TEXTO FORNECIDO:

Putin errou em tudo com a Ucrânia

A Rússia pode ter ficado muito satisfeita consigo própria, quando a Ucrânia se recusou a assinar um acordo de associação com a UE, mas a vaga de protestos populares que essa recusa desencadeou ameaça derrubar o Governo e pode despertar um sentimento pró-democracia em Moscovo.

Publicado em 3 Dezembro 2013 às 16:59

Na última década, o acontecimento que mais assombrou o Kremlin foi a Revolução Laranja, na Ucrânia, em 2004. Agora, o pior momento de Vladimir Putin parece estar a transformar-se num pesadelo que se repete, com os manifestantes a encherem, mais uma vez, a Praça da Independência, em Kiev, exigindo que o seu país se aproxime mais da UE e se distancie da Rússia.

As manifestações na Ucrânia são uma humilhação e uma ameaça para Putin. O Presidente russo pode louvar os profundos laços culturais e históricos entre a Ucrânia e a Rússia, mas está a descobrir que dezenas de milhares de ucranianos prefeririam enfrentar temperaturas gélidas e golpes de bastão a serem arrastados mais para o interior da esfera de influência russa.

Mais ainda: se um levantamento popular conduzir, de novo, à queda de um Governo corrupto e intermitentemente despótico na Ucrânia, a possível lição para a Rússia é clara. Afinal, há menos de dois anos, os manifestantes encheram as ruas de Moscovo, em protesto contra o regresso de Putin e rotulando o seu Rússia Unida de “partido de vigaristas e ladrões”.

EXERCÍCIOS:
(a) No texto sobre Putin e a Ucrânia, qual foi o acontecimento que mais assombrou o Kremlin na última década?
(b) Transcreva do texto sobre Putin e a Ucrânia o trecho desde "Publicado em 3" até "distancie da Rússia.", inclusive.

REGISTOS DE DADOS:
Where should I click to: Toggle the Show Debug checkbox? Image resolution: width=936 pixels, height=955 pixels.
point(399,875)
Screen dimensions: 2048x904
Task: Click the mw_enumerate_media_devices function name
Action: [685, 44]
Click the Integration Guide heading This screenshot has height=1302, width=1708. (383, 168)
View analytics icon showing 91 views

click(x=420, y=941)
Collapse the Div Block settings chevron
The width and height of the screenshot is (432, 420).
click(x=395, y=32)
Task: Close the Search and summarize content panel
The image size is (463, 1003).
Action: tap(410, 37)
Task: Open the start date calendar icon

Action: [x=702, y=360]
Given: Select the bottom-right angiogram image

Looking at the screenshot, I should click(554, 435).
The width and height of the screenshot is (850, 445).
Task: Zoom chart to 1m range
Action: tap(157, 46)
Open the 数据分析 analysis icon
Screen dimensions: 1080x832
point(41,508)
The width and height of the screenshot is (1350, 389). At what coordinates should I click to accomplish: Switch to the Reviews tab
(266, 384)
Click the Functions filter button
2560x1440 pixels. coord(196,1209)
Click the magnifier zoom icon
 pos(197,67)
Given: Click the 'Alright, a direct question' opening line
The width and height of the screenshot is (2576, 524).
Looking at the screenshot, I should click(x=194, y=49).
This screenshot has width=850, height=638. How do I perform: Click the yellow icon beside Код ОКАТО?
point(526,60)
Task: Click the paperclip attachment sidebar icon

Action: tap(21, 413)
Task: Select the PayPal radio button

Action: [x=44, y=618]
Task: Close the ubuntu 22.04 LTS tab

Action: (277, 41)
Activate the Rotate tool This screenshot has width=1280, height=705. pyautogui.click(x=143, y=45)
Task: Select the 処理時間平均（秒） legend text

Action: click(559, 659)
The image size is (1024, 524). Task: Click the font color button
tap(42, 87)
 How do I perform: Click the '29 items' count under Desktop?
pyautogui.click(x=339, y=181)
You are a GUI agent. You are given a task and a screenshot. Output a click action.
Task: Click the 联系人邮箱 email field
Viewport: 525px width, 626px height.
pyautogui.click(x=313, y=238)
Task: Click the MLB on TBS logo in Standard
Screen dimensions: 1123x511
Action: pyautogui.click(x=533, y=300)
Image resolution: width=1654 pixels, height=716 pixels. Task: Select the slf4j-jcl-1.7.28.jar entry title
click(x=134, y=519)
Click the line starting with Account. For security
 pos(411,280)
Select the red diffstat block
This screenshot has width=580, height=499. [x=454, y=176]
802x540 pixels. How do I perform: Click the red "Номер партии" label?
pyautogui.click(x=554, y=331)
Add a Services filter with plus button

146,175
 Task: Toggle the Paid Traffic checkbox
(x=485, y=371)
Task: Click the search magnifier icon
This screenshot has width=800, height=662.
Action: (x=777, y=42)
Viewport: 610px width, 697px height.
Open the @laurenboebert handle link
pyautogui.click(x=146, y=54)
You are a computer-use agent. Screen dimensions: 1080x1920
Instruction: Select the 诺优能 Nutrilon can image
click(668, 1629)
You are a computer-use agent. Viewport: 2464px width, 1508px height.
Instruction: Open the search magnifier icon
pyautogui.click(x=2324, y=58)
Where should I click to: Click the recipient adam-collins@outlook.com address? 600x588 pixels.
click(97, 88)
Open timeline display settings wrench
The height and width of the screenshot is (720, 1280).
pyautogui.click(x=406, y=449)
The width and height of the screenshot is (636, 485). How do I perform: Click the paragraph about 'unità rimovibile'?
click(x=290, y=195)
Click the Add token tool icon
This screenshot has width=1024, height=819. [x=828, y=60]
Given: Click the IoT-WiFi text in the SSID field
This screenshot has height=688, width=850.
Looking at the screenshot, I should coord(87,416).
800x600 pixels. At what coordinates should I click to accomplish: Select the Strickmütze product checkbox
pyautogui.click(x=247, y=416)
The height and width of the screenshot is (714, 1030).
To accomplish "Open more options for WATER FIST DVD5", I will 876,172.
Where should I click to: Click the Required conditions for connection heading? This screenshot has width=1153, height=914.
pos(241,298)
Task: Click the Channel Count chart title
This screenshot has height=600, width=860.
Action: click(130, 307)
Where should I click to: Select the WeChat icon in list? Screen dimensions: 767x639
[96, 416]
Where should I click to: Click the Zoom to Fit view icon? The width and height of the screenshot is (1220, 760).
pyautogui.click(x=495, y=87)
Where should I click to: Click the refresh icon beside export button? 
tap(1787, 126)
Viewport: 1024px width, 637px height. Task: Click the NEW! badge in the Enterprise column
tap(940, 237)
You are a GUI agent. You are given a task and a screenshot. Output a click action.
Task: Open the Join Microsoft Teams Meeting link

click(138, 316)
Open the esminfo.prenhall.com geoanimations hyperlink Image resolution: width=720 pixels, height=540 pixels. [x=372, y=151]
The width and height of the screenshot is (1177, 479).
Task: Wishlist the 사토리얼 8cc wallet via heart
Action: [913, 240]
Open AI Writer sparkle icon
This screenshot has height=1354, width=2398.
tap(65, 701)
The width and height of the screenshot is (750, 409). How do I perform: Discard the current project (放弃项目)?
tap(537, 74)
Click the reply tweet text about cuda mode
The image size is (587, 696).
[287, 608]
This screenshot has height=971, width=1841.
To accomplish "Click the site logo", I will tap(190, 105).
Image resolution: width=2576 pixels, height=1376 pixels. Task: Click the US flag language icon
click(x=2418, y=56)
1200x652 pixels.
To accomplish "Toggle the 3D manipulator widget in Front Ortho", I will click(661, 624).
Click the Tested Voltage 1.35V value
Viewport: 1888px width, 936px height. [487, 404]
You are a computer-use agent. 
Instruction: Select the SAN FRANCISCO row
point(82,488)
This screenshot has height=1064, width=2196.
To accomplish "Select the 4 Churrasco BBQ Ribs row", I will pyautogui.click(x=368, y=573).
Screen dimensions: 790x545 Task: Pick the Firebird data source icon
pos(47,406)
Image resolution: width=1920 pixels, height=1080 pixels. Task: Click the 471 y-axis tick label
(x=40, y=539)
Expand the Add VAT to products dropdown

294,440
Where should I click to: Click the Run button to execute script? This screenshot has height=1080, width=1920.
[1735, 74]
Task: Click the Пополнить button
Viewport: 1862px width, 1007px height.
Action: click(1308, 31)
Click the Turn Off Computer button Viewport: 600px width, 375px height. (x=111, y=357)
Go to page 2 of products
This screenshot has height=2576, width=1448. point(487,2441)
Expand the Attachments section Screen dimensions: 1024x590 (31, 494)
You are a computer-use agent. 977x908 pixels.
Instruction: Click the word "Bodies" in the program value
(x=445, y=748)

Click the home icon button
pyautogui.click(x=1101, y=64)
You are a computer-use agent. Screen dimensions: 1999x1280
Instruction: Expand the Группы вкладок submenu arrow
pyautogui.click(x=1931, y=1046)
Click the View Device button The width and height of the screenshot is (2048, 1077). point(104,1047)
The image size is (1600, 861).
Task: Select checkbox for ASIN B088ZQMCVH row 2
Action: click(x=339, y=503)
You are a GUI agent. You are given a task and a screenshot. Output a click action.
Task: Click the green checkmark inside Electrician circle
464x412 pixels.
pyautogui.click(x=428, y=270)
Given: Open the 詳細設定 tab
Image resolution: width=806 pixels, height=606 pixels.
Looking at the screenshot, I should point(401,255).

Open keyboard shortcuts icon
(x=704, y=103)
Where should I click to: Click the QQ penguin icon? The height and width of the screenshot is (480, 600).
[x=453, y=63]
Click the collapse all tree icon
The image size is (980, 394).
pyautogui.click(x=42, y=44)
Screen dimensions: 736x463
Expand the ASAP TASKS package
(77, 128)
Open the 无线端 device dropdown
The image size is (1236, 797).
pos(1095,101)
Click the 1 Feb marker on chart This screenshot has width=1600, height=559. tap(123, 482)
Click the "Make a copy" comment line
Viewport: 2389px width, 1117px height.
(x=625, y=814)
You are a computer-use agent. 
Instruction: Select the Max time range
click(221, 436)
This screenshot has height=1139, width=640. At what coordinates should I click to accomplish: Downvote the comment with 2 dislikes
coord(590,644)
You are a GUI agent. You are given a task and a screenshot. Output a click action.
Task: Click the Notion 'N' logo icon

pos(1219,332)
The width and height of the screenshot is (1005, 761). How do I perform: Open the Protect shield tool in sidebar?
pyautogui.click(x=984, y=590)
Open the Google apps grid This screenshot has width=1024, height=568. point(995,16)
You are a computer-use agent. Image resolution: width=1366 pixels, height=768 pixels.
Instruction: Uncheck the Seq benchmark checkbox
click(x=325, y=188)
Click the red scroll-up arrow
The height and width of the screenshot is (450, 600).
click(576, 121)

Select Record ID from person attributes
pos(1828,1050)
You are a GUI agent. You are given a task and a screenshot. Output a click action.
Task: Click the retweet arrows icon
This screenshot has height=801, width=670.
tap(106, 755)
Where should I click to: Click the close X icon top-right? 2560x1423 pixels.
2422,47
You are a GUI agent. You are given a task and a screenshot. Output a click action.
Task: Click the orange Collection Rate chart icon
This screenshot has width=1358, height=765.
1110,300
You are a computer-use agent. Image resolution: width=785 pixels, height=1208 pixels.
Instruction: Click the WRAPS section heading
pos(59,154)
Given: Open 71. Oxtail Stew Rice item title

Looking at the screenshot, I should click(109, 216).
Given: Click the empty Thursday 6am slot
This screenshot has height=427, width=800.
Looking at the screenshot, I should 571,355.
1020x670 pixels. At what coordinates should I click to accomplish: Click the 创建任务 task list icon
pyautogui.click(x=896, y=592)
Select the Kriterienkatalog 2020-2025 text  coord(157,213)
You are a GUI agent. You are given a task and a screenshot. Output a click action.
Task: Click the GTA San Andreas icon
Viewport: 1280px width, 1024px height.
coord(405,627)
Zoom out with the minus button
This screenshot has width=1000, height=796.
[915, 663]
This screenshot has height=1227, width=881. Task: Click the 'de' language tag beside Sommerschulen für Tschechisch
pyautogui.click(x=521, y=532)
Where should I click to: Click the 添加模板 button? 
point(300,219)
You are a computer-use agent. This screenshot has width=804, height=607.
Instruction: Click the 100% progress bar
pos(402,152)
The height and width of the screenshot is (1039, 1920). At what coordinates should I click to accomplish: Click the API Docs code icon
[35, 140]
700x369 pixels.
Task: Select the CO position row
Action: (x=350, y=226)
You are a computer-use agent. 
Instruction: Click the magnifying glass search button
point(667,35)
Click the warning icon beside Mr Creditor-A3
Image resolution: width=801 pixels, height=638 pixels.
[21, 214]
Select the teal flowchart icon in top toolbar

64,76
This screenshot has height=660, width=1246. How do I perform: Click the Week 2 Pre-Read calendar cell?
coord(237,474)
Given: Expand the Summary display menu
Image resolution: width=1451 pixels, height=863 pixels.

RESPOSTAS DADAS:
(a) A Revolução Laranja, na Ucrânia, em 2004.

(b)
Publicado em 3 Dezembro 2013 às 16:59

Na última década, o acontecimento que mais assombrou o Kremlin foi a Revolução Laranja, na Ucrânia, em 2004. Agora, o pior momento de Vladimir Putin parece estar a transformar-se num pesadelo que se repete, com os manifestantes a encherem, mais uma vez, a Praça da Independência, em Kiev, exigindo que o seu país se aproxime mais da UE e se distancie da Rússia.